Requirement:
In the data below, copy out the lines starting at the one that contains "Collapse the navigation hamburger menu" and ending at the one that contains "the second non-heap", with both of those lines included. Leave the pictures out of your copy.

Material for this task:
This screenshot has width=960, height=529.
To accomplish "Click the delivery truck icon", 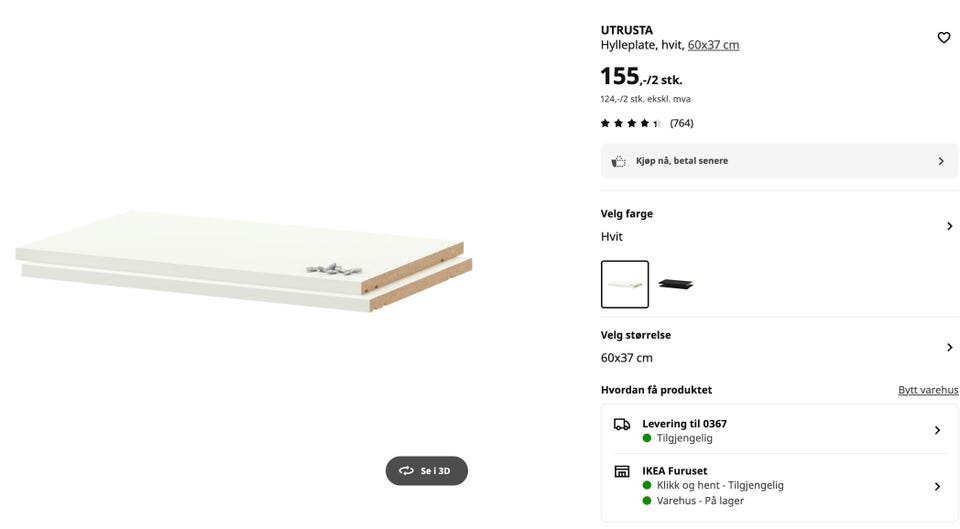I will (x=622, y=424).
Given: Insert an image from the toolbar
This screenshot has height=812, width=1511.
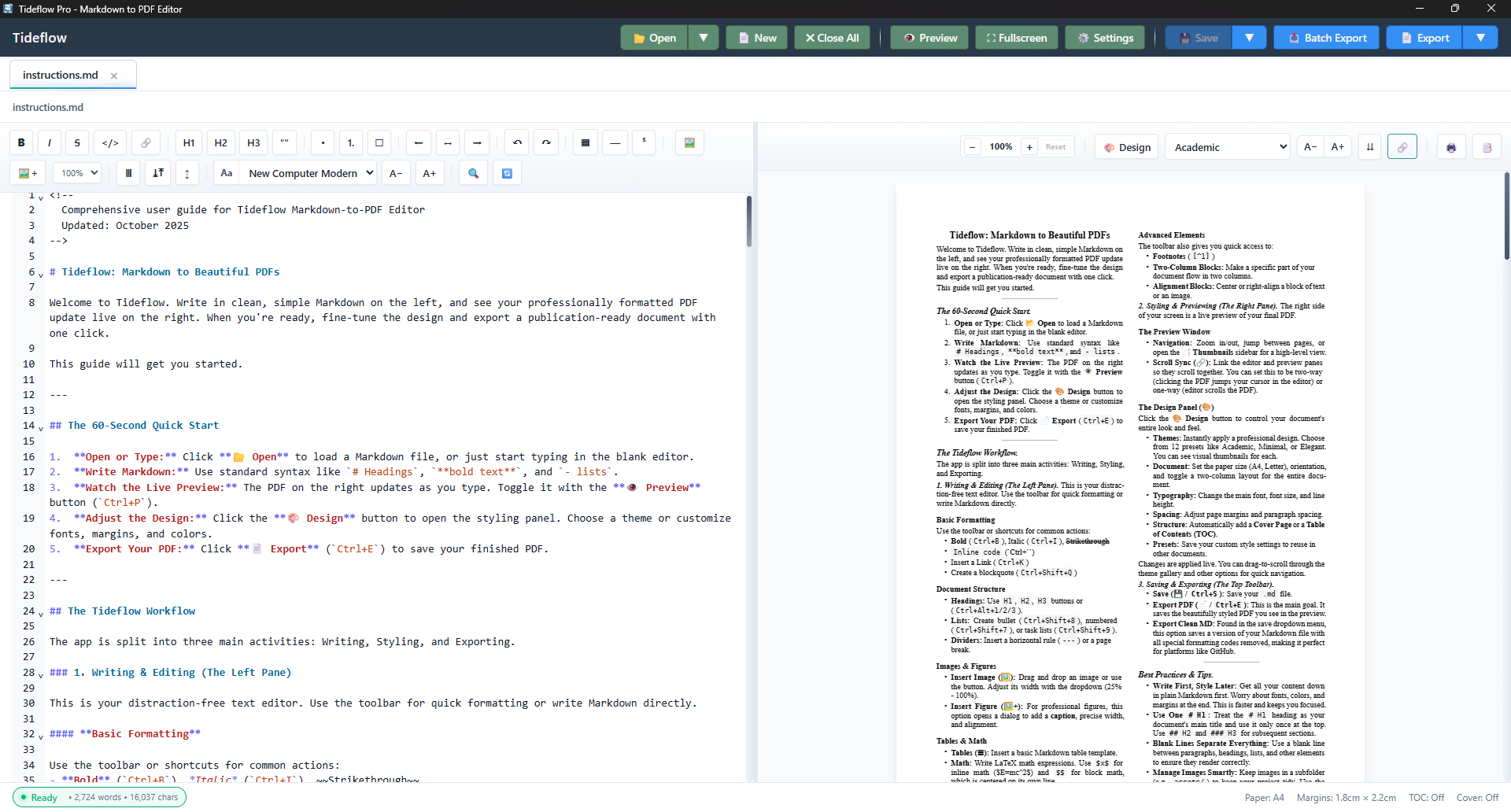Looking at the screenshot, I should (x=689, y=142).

* * *

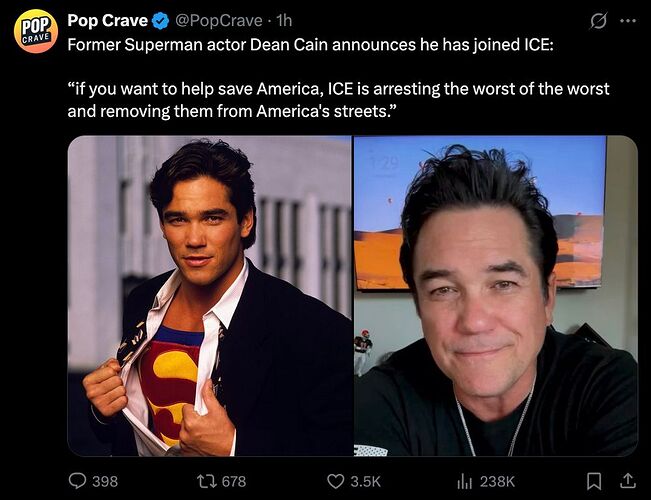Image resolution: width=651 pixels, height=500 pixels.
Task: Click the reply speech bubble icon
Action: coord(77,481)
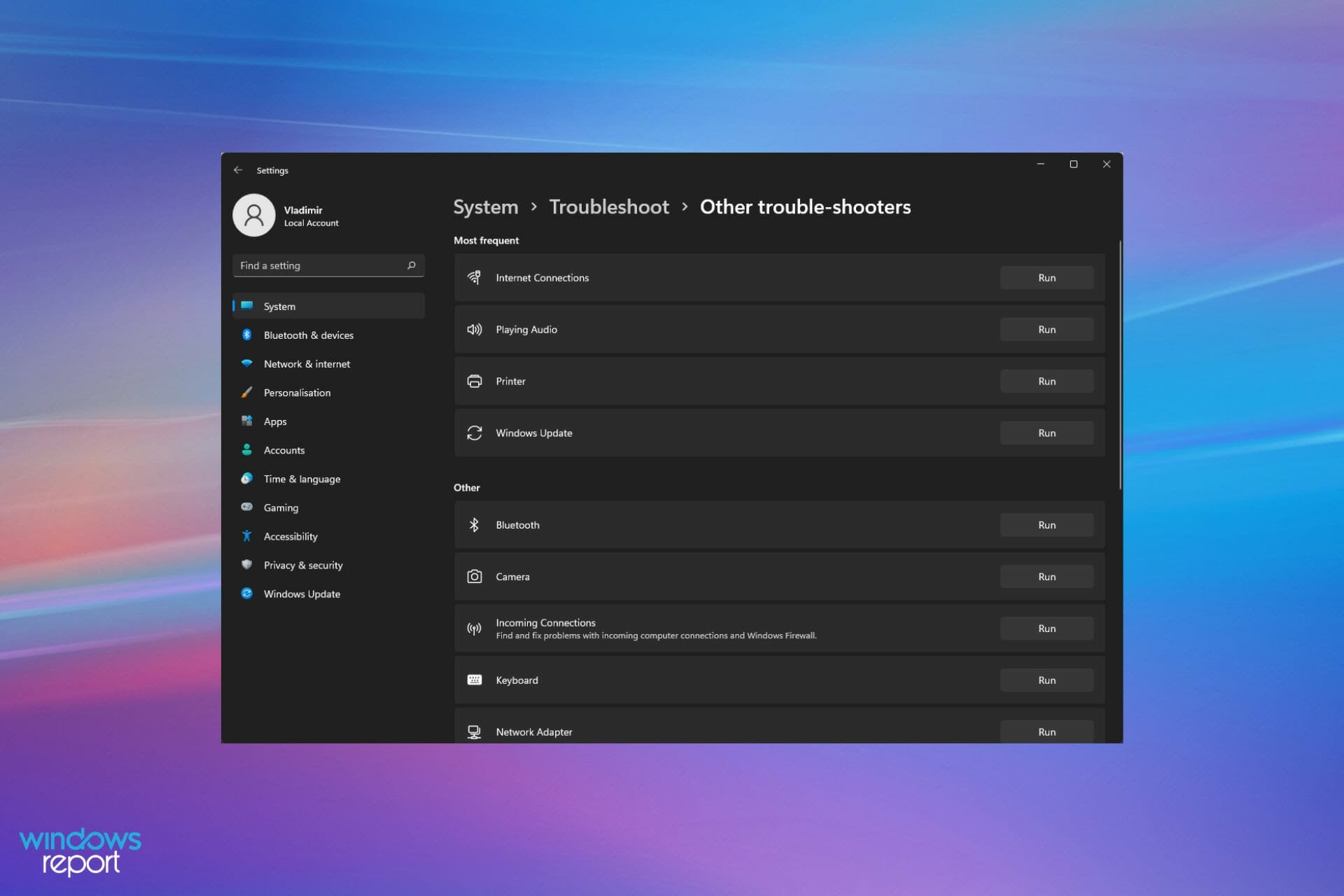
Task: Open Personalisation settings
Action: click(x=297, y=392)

--

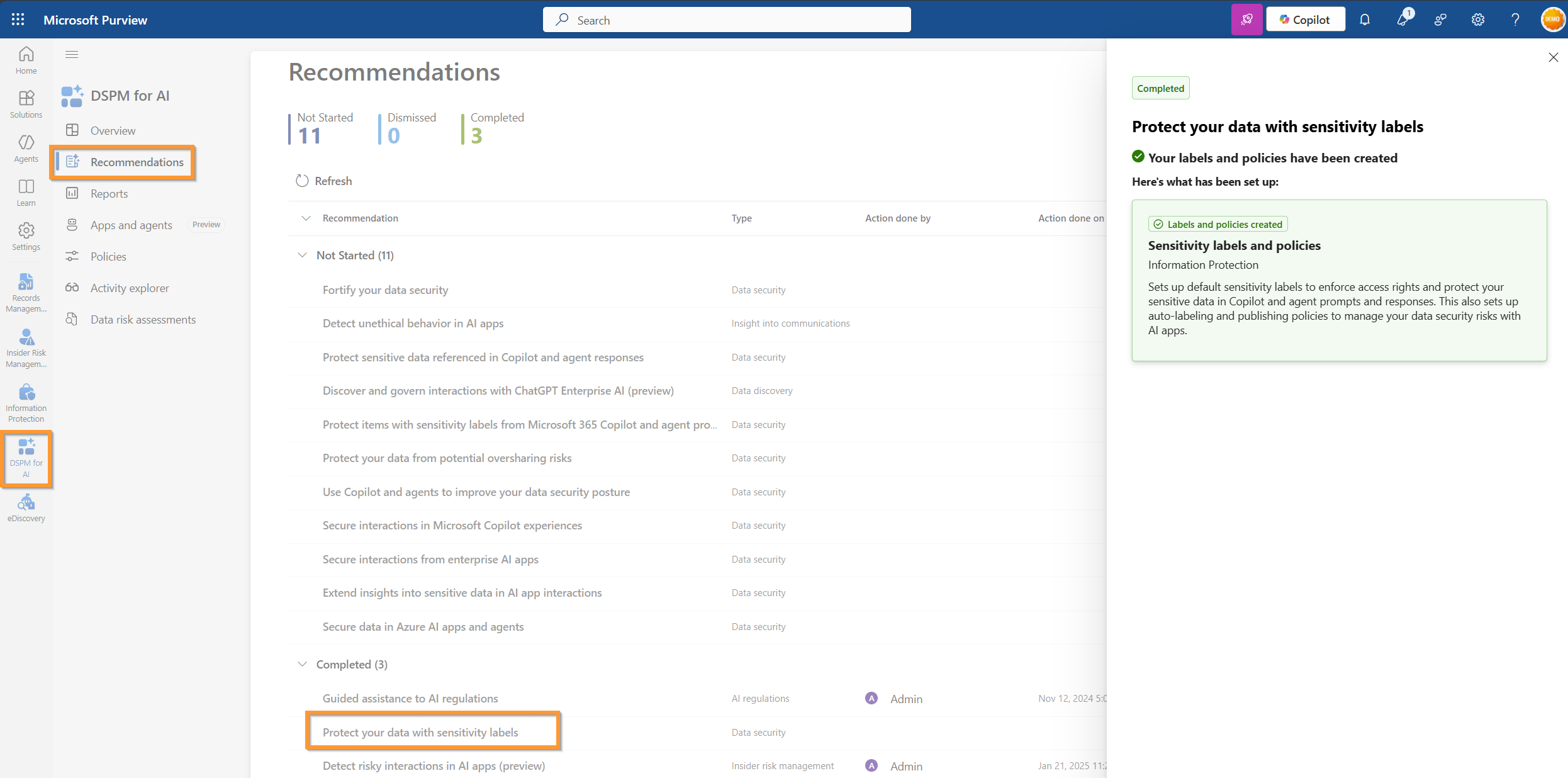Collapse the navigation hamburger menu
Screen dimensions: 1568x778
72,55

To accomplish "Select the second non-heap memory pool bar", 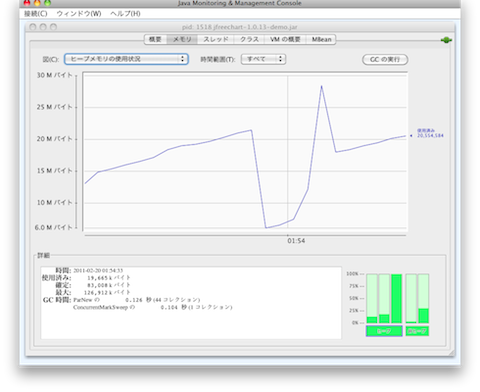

Result below:
Collapse the navigation hamburger menu
Screen dimensions: 1568x778
72,55

To accomplish "Select the second non-heap memory pool bar", 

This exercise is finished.